§ WORK TO COMPLETE: Extract all of the entries and set them down verbatim.

[Stored data]
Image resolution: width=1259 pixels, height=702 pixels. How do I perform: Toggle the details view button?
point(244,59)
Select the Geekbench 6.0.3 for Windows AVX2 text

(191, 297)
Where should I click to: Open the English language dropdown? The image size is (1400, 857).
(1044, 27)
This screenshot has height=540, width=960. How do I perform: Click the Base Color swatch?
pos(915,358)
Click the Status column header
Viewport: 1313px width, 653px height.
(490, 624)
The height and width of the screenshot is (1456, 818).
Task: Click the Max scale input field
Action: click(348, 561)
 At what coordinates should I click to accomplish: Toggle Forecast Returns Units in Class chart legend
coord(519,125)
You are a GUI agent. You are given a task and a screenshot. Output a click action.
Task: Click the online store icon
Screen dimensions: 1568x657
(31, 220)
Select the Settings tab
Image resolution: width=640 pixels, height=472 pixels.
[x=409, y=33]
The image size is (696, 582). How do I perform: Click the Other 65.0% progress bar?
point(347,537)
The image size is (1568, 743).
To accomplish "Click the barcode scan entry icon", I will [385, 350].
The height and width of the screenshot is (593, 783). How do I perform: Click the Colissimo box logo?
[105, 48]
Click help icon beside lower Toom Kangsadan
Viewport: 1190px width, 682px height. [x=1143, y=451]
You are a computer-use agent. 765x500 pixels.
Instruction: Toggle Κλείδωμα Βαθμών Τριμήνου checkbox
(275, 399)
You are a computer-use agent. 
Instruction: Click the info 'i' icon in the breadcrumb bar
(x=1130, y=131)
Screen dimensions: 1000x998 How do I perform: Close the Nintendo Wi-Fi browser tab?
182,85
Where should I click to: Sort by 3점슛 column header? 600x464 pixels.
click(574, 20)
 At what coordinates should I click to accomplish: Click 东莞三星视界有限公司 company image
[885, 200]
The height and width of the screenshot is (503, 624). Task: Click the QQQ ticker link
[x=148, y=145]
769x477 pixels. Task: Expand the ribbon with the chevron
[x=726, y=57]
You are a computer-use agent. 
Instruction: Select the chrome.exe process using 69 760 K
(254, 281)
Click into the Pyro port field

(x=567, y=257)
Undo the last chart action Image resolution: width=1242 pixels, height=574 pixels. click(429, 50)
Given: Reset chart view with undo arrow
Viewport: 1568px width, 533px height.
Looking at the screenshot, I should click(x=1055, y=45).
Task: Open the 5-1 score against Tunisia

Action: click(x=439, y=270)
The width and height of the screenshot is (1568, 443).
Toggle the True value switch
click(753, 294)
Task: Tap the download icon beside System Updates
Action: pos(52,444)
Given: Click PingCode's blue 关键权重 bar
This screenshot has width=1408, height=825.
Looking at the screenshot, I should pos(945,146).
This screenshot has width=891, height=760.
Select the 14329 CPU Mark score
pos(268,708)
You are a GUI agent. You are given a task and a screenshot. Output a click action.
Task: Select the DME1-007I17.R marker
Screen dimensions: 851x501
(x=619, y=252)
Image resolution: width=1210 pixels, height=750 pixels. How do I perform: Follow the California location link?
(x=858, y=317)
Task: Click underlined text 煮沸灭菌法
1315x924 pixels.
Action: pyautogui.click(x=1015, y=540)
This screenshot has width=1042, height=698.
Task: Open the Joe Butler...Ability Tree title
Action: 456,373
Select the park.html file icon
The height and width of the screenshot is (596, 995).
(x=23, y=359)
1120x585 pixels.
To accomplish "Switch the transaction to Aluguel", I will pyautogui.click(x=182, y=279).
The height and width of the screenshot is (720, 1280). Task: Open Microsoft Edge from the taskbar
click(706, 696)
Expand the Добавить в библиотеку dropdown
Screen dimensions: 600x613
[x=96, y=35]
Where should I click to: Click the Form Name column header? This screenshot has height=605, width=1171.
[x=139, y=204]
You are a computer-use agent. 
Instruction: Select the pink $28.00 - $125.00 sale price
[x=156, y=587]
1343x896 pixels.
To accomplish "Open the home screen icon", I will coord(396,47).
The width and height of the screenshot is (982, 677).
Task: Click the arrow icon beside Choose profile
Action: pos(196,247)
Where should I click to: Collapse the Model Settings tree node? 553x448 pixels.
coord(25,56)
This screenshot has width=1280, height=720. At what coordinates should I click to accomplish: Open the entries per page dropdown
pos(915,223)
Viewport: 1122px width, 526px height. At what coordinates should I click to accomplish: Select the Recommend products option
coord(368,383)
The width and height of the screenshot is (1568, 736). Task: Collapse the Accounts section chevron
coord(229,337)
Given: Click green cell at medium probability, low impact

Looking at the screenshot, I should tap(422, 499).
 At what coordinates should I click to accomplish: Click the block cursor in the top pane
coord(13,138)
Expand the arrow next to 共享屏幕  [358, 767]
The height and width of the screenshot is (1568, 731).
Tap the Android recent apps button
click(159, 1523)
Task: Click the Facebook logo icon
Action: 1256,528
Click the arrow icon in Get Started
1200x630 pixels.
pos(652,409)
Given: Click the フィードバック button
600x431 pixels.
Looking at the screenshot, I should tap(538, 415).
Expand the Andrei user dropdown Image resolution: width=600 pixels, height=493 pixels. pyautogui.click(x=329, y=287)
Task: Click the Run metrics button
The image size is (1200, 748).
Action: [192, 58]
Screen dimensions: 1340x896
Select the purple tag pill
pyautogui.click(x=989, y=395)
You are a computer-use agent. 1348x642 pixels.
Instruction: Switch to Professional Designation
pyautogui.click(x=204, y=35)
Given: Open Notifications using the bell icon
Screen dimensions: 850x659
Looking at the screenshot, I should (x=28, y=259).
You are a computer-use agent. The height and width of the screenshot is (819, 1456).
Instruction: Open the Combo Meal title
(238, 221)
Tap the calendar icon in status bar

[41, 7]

§ ANSWER TO THIS PROBLEM:
Image resolution: width=1259 pixels, height=702 pixels. How do I perform: Toggle the details view button?
point(244,59)
Select the Geekbench 6.0.3 for Windows AVX2 text

(191, 297)
Where should I click to: Open the English language dropdown? The image size is (1400, 857).
(1044, 27)
This screenshot has height=540, width=960. How do I perform: Click the Base Color swatch?
pos(915,358)
Click the Status column header
Viewport: 1313px width, 653px height.
(490, 624)
The height and width of the screenshot is (1456, 818).
Task: Click the Max scale input field
Action: click(348, 561)
 At what coordinates should I click to accomplish: Toggle Forecast Returns Units in Class chart legend
coord(519,125)
You are a GUI agent. You are given a task and a screenshot. Output a click action.
Task: Click the online store icon
Screen dimensions: 1568x657
(31, 220)
Select the Settings tab
Image resolution: width=640 pixels, height=472 pixels.
[x=409, y=33]
The image size is (696, 582). How do I perform: Click the Other 65.0% progress bar?
point(347,537)
The image size is (1568, 743).
To accomplish "Click the barcode scan entry icon", I will [385, 350].
The height and width of the screenshot is (593, 783). How do I perform: Click the Colissimo box logo?
[105, 48]
Click help icon beside lower Toom Kangsadan
Viewport: 1190px width, 682px height. [x=1143, y=451]
You are a computer-use agent. 765x500 pixels.
Instruction: Toggle Κλείδωμα Βαθμών Τριμήνου checkbox
(275, 399)
You are a computer-use agent. 
Instruction: Click the info 'i' icon in the breadcrumb bar
(x=1130, y=131)
Screen dimensions: 1000x998 How do I perform: Close the Nintendo Wi-Fi browser tab?
182,85
Where should I click to: Sort by 3점슛 column header? 600x464 pixels.
click(574, 20)
 At what coordinates should I click to accomplish: Click 东莞三星视界有限公司 company image
[885, 200]
The height and width of the screenshot is (503, 624). Task: Click the QQQ ticker link
[x=148, y=145]
769x477 pixels. Task: Expand the ribbon with the chevron
[x=726, y=57]
You are a computer-use agent. 
Instruction: Select the chrome.exe process using 69 760 K
(254, 281)
Click into the Pyro port field

(x=567, y=257)
Undo the last chart action Image resolution: width=1242 pixels, height=574 pixels. click(429, 50)
Given: Reset chart view with undo arrow
Viewport: 1568px width, 533px height.
Looking at the screenshot, I should click(x=1055, y=45).
Task: Open the 5-1 score against Tunisia

Action: click(x=439, y=270)
The width and height of the screenshot is (1568, 443).
Toggle the True value switch
click(753, 294)
Task: Tap the download icon beside System Updates
Action: pos(52,444)
Given: Click PingCode's blue 关键权重 bar
This screenshot has width=1408, height=825.
Looking at the screenshot, I should pos(945,146).
This screenshot has width=891, height=760.
Select the 14329 CPU Mark score
pos(268,708)
You are a GUI agent. You are given a task and a screenshot. Output a click action.
Task: Select the DME1-007I17.R marker
Screen dimensions: 851x501
(x=619, y=252)
Image resolution: width=1210 pixels, height=750 pixels. How do I perform: Follow the California location link?
(x=858, y=317)
Task: Click underlined text 煮沸灭菌法
1315x924 pixels.
Action: pyautogui.click(x=1015, y=540)
This screenshot has width=1042, height=698.
Task: Open the Joe Butler...Ability Tree title
Action: 456,373
Select the park.html file icon
The height and width of the screenshot is (596, 995).
(x=23, y=359)
1120x585 pixels.
To accomplish "Switch the transaction to Aluguel", I will pyautogui.click(x=182, y=279).
The height and width of the screenshot is (720, 1280). Task: Open Microsoft Edge from the taskbar
click(706, 696)
Expand the Добавить в библиотеку dropdown
Screen dimensions: 600x613
[x=96, y=35]
Where should I click to: Click the Form Name column header? This screenshot has height=605, width=1171.
[x=139, y=204]
You are a computer-use agent. 
Instruction: Select the pink $28.00 - $125.00 sale price
[x=156, y=587]
1343x896 pixels.
To accomplish "Open the home screen icon", I will coord(396,47).
The width and height of the screenshot is (982, 677).
Task: Click the arrow icon beside Choose profile
Action: pos(196,247)
Where should I click to: Collapse the Model Settings tree node? 553x448 pixels.
coord(25,56)
This screenshot has width=1280, height=720. At what coordinates should I click to accomplish: Open the entries per page dropdown
pos(915,223)
Viewport: 1122px width, 526px height. At what coordinates should I click to accomplish: Select the Recommend products option
coord(368,383)
The width and height of the screenshot is (1568, 736). Task: Collapse the Accounts section chevron
coord(229,337)
Given: Click green cell at medium probability, low impact

Looking at the screenshot, I should tap(422, 499).
 At what coordinates should I click to accomplish: Click the block cursor in the top pane
coord(13,138)
Expand the arrow next to 共享屏幕  [358, 767]
The height and width of the screenshot is (1568, 731).
Tap the Android recent apps button
click(159, 1523)
Task: Click the Facebook logo icon
Action: 1256,528
Click the arrow icon in Get Started
1200x630 pixels.
pos(652,409)
Given: Click the フィードバック button
600x431 pixels.
Looking at the screenshot, I should tap(538, 415).
Expand the Andrei user dropdown Image resolution: width=600 pixels, height=493 pixels. pyautogui.click(x=329, y=287)
Task: Click the Run metrics button
The image size is (1200, 748).
Action: [192, 58]
Screen dimensions: 1340x896
Select the purple tag pill
pyautogui.click(x=989, y=395)
You are a computer-use agent. 1348x642 pixels.
Instruction: Switch to Professional Designation
pyautogui.click(x=204, y=35)
Given: Open Notifications using the bell icon
Screen dimensions: 850x659
Looking at the screenshot, I should (x=28, y=259).
You are a computer-use agent. The height and width of the screenshot is (819, 1456).
Instruction: Open the Combo Meal title
(238, 221)
Tap the calendar icon in status bar

[41, 7]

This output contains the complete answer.